出題 1 —
本文について、次の問いに答えてください。
(a) 【課題】で改善するとされているのは何ですか。
(b) 検出手段が検出するのは何ですか。
(c) ステップ・アンド・スキャン方式の走査型露光装置は、括弧内で何と呼ばれていますか。
出題 2 — データのうち、「Select the 项目概况」を含む行から「Select addisclaret's Teeth」を含む行まで（両端を含む）の行を、列名を「指示」と「回答」とする2列のCSVで表してください。指示と回答の組ごとにCSVの1行とし、各項目は改行を空白に置き換えて、引用符で囲んだ1つのフィールドに収めてください。

本文 —
説明

露光装置およびデバイス製造方法

【課題】レーザ干渉計の計測精度を改善する。
【解決手段】露光装置は、投影光学系ULと、原版Rまたは基板Wを保持して移動可能なステージ1r、1wと、ステージを支持する定盤4と、原版または基板の表面の高さ及び傾きを検出する検出手段7と、投影光学系と検出手段とを支持する架台8と、定盤と架台との間における、ステージを含む空間の空調を行う空調手段と、該空間内に光路を有してステージの位置を計測するレーザ干渉計6と、を有する。上記検出手段は、光電検出手段27と、パターンを投影する投光光学系と、原版または基板上に投影された上記パターンの像を光電検出手段に再結像させる受光光学系とを有する。光電検出手段を含む検出手段の第1の部分は、上記空間の外において架台に支持され、検出手段の第2の部分は、上記空間内において架台に支持され、第1の部分と第2の部分とは、受光光学系の瞳面と像面との間で分割されている。

【発明の詳細な説明】
【技術分野】
【0001】
本発明は、原版を介して基板を露光する露光装置に関するものである。
【背景技術】
【0002】
半導体素子等を製造するフォトリソグラフィ工程では、投影型露光装置を使用してレチクルやフォトマスク上に形成されているパターンを、感光剤が塗布された基板(ウエハ)等に転写する。投影型露光装置としては、ウエハの各ショット領域を投影光学系の露光領域内に移動させ、ショット領域ごとに対応するレチクルのパターン像を一括露光し、再び移動、一括露光を繰り返すステップ・アンド・リピート方式の縮小型露光装置(ステッパ)や、露光領域を拡大する為にレチクル及びウエハを相対的に同期走査しながらレチクルのパターンをウエハ上に露光するステップ・アンド・スキャン方式の走査型露光装置(スキャナ)が用いられている。

処理対象データ —
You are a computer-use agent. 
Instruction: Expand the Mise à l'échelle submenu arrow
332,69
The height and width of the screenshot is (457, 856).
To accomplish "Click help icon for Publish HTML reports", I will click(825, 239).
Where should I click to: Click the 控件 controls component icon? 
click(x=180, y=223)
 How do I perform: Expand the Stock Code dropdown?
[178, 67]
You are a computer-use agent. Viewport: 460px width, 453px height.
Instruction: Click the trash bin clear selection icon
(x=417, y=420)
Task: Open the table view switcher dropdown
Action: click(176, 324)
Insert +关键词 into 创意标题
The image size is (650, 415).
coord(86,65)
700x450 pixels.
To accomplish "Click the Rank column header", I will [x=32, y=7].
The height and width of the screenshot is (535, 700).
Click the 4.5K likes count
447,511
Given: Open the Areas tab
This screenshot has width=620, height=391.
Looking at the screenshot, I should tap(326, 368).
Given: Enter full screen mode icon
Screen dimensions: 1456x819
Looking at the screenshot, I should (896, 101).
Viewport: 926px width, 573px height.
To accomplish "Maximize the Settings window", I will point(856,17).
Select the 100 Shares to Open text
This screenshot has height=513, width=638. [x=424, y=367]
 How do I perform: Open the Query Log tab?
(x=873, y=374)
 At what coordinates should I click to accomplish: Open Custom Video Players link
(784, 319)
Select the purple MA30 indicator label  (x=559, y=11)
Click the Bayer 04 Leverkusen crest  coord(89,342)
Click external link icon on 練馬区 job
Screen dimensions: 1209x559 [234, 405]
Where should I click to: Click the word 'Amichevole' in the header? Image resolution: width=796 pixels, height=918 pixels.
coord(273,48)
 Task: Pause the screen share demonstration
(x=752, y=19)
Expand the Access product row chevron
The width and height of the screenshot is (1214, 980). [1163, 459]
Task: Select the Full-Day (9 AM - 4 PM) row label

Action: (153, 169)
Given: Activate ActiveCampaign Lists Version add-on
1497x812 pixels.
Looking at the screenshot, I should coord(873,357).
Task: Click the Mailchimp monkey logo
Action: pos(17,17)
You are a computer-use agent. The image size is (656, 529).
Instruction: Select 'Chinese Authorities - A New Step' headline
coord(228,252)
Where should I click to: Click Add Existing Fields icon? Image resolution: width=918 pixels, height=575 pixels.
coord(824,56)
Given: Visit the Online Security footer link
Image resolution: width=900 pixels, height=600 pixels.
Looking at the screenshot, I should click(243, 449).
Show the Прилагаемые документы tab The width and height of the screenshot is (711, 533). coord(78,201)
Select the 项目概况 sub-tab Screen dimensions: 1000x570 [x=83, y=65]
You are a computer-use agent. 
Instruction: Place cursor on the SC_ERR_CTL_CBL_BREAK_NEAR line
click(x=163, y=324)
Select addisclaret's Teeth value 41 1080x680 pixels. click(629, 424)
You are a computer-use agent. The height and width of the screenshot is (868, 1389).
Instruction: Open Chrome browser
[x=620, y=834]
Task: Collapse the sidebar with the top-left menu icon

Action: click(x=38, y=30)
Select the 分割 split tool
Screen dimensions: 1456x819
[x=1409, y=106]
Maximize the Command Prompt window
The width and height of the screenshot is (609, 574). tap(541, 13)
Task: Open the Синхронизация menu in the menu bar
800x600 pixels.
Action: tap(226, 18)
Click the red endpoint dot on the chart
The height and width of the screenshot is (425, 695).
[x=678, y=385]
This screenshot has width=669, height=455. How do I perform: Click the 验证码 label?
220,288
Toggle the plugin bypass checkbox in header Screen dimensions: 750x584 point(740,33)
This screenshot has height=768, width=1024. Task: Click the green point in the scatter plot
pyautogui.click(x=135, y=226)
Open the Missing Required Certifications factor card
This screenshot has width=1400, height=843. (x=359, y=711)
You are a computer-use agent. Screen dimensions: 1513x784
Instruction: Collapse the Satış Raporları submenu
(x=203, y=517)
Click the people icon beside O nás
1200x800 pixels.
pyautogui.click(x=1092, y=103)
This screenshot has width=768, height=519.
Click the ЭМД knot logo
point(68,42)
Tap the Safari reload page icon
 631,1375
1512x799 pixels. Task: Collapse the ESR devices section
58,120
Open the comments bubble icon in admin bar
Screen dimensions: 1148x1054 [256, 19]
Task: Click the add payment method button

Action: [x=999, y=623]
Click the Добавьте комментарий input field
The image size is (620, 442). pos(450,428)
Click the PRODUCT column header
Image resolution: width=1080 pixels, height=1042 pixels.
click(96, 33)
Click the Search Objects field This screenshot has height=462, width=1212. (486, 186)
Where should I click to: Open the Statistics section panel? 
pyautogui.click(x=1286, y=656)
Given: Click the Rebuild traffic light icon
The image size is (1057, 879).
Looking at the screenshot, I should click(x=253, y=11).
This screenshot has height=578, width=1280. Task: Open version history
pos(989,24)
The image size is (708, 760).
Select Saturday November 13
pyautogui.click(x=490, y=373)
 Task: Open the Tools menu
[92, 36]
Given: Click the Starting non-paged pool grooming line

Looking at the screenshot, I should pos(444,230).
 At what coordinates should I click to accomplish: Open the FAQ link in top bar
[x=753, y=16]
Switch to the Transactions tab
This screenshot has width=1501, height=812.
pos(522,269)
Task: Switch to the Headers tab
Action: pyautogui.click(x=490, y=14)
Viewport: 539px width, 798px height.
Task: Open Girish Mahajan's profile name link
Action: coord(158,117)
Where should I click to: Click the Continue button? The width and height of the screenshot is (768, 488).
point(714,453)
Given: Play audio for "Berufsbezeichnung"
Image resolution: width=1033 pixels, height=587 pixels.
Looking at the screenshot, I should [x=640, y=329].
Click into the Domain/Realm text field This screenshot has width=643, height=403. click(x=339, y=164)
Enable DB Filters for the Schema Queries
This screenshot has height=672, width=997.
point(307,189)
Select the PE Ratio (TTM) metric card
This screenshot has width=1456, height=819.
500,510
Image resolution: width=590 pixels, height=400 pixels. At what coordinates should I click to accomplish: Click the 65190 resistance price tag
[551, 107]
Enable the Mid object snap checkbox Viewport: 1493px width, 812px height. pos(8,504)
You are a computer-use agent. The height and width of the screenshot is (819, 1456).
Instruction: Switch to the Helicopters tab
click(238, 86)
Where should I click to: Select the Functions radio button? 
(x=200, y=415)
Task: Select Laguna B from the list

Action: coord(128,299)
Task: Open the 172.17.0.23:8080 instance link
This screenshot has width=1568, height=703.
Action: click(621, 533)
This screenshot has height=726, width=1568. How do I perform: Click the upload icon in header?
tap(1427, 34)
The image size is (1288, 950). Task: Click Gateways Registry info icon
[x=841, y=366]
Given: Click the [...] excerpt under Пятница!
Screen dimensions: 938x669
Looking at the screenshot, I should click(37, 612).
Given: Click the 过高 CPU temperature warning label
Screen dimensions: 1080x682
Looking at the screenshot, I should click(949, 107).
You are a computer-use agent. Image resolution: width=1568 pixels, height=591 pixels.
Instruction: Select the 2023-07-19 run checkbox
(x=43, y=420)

解答全文 1 —
(a) レーザ干渉計の計測精度です。
(b) 原版または基板の表面の高さ及び傾きです。
(c) スキャナです。

解答全文 2 —
指示,回答
"Select the 项目概况 sub-tab Screen dimensions: 1000x570","[x=83, y=65]"
"You are a computer-use agent. Instruction: Place cursor on the SC_ERR_CTL_CBL_BREAK_NEAR line","click(x=163, y=324)"
"Select addisclaret's Teeth value 41 1080x680 pixels.","click(629, 424)"